[Saved data entries]
>>>
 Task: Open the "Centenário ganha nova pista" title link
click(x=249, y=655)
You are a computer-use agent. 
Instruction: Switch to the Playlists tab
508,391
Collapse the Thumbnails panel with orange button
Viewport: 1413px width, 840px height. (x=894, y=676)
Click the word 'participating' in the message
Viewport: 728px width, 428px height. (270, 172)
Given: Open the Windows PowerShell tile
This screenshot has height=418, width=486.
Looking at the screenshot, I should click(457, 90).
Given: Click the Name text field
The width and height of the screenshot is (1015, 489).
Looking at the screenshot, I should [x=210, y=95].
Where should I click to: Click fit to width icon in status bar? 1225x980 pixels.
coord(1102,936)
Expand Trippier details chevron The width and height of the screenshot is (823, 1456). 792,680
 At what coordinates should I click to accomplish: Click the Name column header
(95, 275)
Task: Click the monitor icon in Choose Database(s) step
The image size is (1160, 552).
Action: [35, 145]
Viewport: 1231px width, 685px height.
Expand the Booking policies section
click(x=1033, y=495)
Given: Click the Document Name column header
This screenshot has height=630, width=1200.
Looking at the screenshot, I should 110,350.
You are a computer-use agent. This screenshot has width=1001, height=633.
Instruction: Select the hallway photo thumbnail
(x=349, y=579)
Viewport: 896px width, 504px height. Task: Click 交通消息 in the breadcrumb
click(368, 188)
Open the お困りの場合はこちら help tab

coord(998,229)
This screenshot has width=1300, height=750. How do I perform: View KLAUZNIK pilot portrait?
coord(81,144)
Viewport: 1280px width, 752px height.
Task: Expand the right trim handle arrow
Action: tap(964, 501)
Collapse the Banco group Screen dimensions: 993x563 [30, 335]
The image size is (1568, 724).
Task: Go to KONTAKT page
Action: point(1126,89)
<<<
■ **WHAT IS REQUIRED**
Retype all of the data exactly, so that nothing differs from what is given.

■ **RESPONSE TO THE TASK**
 Task: Open the "Centenário ganha nova pista" title link
click(x=249, y=655)
You are a computer-use agent. 
Instruction: Switch to the Playlists tab
508,391
Collapse the Thumbnails panel with orange button
Viewport: 1413px width, 840px height. (x=894, y=676)
Click the word 'participating' in the message
Viewport: 728px width, 428px height. (270, 172)
Given: Open the Windows PowerShell tile
This screenshot has height=418, width=486.
Looking at the screenshot, I should click(457, 90).
Given: Click the Name text field
The width and height of the screenshot is (1015, 489).
Looking at the screenshot, I should [x=210, y=95].
Where should I click to: Click fit to width icon in status bar? 1225x980 pixels.
coord(1102,936)
Expand Trippier details chevron The width and height of the screenshot is (823, 1456). 792,680
 At what coordinates should I click to accomplish: Click the Name column header
(95, 275)
Task: Click the monitor icon in Choose Database(s) step
The image size is (1160, 552).
Action: [35, 145]
Viewport: 1231px width, 685px height.
Expand the Booking policies section
click(x=1033, y=495)
Given: Click the Document Name column header
This screenshot has height=630, width=1200.
Looking at the screenshot, I should 110,350.
You are a computer-use agent. This screenshot has width=1001, height=633.
Instruction: Select the hallway photo thumbnail
(x=349, y=579)
Viewport: 896px width, 504px height. Task: Click 交通消息 in the breadcrumb
click(368, 188)
Open the お困りの場合はこちら help tab

coord(998,229)
This screenshot has width=1300, height=750. How do I perform: View KLAUZNIK pilot portrait?
coord(81,144)
Viewport: 1280px width, 752px height.
Task: Expand the right trim handle arrow
Action: tap(964, 501)
Collapse the Banco group Screen dimensions: 993x563 [30, 335]
The image size is (1568, 724).
Task: Go to KONTAKT page
Action: point(1126,89)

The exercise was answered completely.